* _Problem to work on_:
Provide only the number of lines below that hold "title".

Collected data
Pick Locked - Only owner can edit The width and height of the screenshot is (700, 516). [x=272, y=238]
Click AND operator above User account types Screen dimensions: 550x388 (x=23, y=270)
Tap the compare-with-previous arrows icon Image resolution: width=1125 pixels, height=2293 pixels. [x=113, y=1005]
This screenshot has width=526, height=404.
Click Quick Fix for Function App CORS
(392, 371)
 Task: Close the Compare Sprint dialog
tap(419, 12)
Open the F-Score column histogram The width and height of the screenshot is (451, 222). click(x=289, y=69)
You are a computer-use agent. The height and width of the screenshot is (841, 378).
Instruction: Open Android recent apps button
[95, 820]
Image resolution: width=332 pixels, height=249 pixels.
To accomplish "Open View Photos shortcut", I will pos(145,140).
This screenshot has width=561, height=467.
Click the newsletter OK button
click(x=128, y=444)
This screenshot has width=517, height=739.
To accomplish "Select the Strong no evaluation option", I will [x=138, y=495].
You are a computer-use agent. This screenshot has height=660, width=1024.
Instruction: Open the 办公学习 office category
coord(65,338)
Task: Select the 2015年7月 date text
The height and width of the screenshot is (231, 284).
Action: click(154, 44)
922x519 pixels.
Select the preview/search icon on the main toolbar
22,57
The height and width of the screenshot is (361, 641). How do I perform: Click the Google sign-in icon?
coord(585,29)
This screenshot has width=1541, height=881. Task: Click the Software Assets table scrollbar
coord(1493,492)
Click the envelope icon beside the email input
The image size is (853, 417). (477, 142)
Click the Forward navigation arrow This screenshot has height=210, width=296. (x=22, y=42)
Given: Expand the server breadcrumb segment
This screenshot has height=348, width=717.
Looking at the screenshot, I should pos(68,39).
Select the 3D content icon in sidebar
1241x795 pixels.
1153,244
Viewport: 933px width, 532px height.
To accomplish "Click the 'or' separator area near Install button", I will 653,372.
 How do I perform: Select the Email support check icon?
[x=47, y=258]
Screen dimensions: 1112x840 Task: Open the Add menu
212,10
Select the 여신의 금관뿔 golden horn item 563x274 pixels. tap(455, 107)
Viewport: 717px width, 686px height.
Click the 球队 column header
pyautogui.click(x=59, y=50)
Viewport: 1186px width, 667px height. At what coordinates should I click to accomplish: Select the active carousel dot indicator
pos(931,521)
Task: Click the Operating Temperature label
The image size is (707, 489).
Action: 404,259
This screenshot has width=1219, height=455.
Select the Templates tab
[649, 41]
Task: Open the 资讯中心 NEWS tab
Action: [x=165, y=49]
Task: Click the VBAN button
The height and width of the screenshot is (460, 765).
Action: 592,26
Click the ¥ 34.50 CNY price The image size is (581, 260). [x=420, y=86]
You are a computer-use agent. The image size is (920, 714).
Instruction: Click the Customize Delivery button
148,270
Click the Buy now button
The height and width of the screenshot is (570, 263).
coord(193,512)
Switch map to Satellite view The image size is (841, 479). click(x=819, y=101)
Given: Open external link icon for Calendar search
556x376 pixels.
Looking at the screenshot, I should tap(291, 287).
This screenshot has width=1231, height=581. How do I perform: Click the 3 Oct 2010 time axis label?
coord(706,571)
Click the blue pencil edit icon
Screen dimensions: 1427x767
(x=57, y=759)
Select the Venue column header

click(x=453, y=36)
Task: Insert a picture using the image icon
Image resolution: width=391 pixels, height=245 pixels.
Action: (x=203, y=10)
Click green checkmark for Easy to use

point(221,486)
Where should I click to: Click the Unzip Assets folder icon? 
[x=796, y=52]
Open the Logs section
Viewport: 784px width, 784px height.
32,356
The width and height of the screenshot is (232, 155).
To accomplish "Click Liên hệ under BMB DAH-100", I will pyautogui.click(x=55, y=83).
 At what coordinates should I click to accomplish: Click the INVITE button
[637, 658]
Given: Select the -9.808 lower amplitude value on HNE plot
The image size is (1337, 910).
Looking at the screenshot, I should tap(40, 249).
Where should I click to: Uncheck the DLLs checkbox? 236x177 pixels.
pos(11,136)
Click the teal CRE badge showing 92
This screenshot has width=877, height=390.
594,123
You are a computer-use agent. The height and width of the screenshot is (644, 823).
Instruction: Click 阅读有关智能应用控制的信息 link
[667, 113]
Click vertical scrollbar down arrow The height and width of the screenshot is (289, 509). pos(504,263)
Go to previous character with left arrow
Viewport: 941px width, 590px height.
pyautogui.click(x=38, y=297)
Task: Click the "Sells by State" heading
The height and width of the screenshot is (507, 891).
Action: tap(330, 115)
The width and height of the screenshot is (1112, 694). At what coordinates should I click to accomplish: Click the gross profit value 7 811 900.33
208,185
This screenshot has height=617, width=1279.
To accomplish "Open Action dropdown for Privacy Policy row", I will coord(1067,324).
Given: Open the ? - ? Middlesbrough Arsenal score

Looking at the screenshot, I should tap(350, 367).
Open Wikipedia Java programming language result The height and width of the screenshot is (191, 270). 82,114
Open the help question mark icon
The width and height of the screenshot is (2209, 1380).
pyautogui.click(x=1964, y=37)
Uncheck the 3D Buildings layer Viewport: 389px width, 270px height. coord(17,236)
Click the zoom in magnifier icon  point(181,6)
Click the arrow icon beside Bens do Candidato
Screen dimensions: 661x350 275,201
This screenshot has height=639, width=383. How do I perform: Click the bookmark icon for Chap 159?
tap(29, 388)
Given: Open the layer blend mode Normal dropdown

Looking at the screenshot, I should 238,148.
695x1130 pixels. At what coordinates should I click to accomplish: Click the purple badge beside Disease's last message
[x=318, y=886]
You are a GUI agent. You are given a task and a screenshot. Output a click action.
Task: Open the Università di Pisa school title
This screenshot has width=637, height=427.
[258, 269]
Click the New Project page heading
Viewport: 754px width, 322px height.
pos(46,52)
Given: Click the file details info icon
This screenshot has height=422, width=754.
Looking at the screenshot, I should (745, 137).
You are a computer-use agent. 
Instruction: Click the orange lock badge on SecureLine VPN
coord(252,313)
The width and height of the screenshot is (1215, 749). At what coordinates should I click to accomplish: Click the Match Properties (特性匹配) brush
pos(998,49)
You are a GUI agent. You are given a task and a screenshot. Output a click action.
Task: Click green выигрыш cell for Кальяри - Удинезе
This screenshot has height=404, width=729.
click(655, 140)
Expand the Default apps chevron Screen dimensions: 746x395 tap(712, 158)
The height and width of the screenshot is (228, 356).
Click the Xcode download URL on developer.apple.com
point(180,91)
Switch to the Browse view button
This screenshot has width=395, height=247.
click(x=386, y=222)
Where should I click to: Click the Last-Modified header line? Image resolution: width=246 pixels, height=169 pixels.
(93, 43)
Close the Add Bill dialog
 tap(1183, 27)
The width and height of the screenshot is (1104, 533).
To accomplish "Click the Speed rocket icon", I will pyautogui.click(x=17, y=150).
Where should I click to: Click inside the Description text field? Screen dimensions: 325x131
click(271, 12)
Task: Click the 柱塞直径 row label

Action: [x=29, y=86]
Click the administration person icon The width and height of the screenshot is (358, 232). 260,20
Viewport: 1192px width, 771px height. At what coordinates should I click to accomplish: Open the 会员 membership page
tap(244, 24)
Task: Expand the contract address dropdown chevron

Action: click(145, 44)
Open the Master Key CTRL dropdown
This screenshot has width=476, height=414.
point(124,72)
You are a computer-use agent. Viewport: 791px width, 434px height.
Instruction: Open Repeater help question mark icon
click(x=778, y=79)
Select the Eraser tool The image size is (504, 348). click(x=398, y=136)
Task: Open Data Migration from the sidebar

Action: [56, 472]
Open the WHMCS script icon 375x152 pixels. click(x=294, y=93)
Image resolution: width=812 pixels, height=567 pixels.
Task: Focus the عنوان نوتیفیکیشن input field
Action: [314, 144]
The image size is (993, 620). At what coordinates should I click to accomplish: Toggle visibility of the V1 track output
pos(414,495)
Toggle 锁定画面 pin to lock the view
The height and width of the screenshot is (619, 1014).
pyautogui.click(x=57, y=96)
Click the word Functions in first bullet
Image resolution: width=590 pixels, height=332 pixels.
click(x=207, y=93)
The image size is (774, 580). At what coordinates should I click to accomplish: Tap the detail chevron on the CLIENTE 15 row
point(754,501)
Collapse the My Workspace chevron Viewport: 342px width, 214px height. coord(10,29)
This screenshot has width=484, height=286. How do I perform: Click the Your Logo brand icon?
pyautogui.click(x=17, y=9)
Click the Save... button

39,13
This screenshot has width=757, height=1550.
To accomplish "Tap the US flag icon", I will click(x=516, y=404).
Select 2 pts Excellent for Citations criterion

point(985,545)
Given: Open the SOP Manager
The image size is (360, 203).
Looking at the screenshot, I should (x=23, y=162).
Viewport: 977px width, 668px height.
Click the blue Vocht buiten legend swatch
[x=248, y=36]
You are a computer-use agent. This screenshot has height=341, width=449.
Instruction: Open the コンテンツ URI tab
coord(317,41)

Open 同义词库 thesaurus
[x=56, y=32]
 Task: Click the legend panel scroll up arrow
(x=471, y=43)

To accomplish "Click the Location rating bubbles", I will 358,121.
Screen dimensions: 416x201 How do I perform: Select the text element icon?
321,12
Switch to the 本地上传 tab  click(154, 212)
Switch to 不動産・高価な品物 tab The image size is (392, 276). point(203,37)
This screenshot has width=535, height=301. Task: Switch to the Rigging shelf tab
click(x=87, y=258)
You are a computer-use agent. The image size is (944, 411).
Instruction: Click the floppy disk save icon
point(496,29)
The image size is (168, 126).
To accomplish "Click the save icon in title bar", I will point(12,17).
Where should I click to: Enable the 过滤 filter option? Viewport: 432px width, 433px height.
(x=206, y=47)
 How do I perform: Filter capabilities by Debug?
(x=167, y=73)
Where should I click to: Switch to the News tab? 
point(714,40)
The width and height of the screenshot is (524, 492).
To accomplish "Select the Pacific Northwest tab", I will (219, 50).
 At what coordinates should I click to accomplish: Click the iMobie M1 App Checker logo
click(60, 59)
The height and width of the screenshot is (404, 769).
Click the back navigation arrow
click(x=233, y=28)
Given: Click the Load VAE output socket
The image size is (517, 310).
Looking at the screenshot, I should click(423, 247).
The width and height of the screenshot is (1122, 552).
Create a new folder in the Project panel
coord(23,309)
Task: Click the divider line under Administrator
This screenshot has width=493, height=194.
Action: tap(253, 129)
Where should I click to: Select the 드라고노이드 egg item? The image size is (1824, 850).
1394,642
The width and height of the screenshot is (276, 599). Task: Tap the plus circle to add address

* _Result of this task_:
2